== Stored data ==
----------------------------------------

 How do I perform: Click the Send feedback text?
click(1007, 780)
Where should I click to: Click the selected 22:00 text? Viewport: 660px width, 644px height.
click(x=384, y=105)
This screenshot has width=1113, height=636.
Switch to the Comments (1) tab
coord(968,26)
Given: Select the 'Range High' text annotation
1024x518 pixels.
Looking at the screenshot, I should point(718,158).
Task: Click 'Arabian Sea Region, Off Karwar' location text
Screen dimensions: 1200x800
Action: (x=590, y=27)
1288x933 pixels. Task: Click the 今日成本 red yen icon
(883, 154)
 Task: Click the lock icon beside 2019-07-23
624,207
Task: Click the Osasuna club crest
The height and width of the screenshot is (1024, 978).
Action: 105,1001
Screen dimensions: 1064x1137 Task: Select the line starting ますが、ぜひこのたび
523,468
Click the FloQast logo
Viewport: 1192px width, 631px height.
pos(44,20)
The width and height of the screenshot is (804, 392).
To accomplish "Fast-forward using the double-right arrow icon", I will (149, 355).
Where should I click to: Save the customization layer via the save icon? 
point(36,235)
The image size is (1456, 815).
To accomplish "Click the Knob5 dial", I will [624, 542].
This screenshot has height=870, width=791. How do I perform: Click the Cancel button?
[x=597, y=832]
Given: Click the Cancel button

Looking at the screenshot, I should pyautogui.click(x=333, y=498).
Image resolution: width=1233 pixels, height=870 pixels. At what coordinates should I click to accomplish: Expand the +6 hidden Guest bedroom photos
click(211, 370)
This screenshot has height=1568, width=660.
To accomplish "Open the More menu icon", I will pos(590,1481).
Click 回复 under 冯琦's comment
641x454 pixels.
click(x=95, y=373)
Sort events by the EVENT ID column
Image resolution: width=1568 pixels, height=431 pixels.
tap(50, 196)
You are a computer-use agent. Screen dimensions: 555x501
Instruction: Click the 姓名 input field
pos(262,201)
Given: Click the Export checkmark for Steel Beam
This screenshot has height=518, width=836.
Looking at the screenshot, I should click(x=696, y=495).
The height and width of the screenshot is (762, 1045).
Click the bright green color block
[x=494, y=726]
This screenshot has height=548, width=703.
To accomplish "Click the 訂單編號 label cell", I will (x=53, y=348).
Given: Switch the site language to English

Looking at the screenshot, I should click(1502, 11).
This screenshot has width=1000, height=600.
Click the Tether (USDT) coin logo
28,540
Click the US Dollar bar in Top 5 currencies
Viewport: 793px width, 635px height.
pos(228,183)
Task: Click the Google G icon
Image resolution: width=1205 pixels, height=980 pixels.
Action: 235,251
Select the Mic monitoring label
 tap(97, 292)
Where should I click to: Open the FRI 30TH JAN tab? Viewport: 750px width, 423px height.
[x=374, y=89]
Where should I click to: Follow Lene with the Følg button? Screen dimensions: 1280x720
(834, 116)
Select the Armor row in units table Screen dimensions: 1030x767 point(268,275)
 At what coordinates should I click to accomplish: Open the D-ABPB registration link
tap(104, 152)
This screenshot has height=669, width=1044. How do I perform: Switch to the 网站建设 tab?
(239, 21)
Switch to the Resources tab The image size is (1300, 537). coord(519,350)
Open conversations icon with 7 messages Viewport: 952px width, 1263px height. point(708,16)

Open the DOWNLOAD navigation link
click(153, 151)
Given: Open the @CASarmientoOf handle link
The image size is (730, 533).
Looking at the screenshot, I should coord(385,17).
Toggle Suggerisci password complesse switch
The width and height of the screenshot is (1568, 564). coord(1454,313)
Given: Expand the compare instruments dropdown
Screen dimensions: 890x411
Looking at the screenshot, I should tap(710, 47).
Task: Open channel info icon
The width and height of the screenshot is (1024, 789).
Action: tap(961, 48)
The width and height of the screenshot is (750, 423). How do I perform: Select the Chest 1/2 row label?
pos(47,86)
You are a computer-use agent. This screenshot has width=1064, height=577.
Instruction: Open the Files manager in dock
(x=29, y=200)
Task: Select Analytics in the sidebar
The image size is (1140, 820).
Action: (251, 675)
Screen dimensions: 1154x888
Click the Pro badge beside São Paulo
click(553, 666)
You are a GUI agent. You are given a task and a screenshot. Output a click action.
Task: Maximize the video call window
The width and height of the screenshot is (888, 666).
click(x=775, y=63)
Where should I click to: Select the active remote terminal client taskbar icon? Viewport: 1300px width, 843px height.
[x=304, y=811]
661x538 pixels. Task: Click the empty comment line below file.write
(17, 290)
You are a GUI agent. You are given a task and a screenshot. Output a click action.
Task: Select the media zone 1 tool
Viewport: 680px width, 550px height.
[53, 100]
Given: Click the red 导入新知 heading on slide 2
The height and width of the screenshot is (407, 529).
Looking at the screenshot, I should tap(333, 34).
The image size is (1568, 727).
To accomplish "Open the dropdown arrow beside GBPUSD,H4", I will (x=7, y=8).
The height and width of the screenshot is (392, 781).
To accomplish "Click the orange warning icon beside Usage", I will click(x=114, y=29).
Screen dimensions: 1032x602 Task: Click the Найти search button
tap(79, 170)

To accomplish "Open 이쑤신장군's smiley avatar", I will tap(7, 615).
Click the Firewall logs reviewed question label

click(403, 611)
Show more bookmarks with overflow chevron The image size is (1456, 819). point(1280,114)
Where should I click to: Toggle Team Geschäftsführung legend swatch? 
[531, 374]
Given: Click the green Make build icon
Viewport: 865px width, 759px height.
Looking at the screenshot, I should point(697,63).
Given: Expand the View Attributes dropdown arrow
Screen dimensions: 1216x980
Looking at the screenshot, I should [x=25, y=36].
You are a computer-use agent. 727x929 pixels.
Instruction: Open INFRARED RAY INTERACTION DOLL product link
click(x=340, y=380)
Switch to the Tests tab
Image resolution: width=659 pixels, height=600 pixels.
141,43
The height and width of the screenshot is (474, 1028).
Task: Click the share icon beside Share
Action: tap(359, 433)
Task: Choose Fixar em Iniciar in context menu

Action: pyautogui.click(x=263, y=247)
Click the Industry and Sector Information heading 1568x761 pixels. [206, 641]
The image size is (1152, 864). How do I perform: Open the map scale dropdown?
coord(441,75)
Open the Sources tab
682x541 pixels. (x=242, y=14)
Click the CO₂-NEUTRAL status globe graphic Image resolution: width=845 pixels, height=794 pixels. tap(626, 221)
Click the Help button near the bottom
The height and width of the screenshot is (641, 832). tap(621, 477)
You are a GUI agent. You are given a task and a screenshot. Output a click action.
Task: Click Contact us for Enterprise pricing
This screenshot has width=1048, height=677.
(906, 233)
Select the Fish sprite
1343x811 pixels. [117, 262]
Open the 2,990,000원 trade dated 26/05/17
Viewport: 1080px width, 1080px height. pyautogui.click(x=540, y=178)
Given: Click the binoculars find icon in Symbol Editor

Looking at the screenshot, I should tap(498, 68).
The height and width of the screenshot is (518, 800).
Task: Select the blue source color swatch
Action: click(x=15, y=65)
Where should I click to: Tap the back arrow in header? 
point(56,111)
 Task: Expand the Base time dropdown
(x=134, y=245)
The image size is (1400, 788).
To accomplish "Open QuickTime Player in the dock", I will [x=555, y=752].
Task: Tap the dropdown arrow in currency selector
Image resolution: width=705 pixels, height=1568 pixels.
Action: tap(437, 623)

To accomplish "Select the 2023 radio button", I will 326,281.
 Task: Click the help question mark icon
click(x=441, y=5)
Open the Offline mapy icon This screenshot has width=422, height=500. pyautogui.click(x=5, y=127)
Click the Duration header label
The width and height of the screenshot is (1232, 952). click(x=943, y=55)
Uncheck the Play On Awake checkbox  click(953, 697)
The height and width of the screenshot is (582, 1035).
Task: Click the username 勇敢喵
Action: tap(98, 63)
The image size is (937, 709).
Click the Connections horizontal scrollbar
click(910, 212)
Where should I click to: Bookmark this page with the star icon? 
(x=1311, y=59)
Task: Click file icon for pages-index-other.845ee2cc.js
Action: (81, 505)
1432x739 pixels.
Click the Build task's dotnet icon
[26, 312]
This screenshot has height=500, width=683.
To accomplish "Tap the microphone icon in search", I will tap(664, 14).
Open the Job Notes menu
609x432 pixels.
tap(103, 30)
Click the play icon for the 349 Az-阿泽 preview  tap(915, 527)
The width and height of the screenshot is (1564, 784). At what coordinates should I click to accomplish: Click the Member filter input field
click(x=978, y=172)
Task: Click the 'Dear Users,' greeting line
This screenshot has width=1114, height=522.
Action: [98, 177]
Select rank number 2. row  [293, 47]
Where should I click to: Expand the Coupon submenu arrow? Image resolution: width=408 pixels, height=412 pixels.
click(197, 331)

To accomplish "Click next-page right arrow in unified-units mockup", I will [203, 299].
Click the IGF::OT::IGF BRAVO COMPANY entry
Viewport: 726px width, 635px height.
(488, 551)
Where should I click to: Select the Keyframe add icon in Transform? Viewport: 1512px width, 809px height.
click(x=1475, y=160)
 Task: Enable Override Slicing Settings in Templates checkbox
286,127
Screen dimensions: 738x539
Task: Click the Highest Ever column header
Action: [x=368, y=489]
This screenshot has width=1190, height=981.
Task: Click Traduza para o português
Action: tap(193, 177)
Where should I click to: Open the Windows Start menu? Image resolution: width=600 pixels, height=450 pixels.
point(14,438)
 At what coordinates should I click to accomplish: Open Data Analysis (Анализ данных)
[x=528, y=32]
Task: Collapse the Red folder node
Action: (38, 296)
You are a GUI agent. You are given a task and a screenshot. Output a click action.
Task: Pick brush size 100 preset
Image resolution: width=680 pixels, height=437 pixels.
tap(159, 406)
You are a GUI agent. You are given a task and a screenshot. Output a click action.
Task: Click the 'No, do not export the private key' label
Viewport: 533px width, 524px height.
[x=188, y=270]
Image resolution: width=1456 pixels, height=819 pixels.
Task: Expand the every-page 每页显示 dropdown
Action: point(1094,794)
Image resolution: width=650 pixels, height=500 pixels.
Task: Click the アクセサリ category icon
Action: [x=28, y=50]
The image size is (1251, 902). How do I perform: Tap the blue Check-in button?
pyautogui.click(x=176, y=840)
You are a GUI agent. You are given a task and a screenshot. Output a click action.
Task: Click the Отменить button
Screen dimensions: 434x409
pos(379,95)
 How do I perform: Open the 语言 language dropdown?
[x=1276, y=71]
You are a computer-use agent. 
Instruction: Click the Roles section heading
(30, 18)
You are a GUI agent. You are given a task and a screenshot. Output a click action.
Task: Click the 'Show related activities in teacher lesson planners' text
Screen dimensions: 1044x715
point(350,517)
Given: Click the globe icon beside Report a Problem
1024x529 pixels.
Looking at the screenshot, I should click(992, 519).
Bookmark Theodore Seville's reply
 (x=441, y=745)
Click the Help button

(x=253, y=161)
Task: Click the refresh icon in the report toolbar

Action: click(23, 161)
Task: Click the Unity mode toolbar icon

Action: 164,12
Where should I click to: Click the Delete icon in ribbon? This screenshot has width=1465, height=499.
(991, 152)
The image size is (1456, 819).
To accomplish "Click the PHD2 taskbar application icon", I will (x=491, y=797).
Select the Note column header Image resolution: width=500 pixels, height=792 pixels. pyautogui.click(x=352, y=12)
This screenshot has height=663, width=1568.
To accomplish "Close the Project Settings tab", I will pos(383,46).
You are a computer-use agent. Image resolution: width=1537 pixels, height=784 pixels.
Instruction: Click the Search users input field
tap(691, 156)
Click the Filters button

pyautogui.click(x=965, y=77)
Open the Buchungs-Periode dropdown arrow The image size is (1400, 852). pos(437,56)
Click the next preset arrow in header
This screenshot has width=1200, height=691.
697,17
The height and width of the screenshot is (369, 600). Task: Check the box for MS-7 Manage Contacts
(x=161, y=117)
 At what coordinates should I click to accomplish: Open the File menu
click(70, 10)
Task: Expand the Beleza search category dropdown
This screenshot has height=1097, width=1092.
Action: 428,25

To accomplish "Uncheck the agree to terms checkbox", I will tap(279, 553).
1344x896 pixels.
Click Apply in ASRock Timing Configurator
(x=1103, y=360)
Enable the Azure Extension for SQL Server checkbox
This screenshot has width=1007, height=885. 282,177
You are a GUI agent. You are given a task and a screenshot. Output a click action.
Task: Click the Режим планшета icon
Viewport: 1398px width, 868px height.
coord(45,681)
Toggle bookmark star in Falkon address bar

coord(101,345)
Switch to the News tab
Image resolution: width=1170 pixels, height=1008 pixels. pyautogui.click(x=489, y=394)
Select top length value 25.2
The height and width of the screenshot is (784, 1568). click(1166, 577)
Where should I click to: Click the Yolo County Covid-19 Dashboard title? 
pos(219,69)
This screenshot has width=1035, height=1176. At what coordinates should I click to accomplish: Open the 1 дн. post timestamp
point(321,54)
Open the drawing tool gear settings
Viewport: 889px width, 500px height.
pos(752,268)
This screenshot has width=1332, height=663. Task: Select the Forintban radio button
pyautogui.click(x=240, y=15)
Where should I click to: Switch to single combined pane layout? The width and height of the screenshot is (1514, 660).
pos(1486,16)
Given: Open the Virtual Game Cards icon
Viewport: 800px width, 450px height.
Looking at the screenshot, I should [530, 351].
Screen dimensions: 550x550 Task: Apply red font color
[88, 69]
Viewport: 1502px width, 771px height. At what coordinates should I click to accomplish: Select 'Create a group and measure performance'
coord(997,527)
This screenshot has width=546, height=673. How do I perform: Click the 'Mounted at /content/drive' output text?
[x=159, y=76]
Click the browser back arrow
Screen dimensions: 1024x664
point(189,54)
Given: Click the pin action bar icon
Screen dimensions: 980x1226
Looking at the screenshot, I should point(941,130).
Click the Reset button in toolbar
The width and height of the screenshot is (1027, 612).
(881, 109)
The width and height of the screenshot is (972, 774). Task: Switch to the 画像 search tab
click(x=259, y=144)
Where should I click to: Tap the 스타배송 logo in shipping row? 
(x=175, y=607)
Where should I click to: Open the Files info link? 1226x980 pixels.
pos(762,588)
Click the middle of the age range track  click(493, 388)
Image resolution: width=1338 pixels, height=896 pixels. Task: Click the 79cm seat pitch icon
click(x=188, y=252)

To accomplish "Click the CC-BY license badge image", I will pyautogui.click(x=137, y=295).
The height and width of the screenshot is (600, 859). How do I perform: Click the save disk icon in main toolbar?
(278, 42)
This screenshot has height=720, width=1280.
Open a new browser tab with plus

----------------------------------------

Each line with the word "computer" in the records above belongs in the result; copy all of them.

== Written reply ==
You are a computer-use agent. Screen dimensions: 555x501
You are a computer-use agent. This screenshot has width=1064, height=577.
You are a computer-use agent. 727x929 pixels.
You are a computer-use agent. 
You are a computer-use agent. Image resolution: width=1537 pixels, height=784 pixels.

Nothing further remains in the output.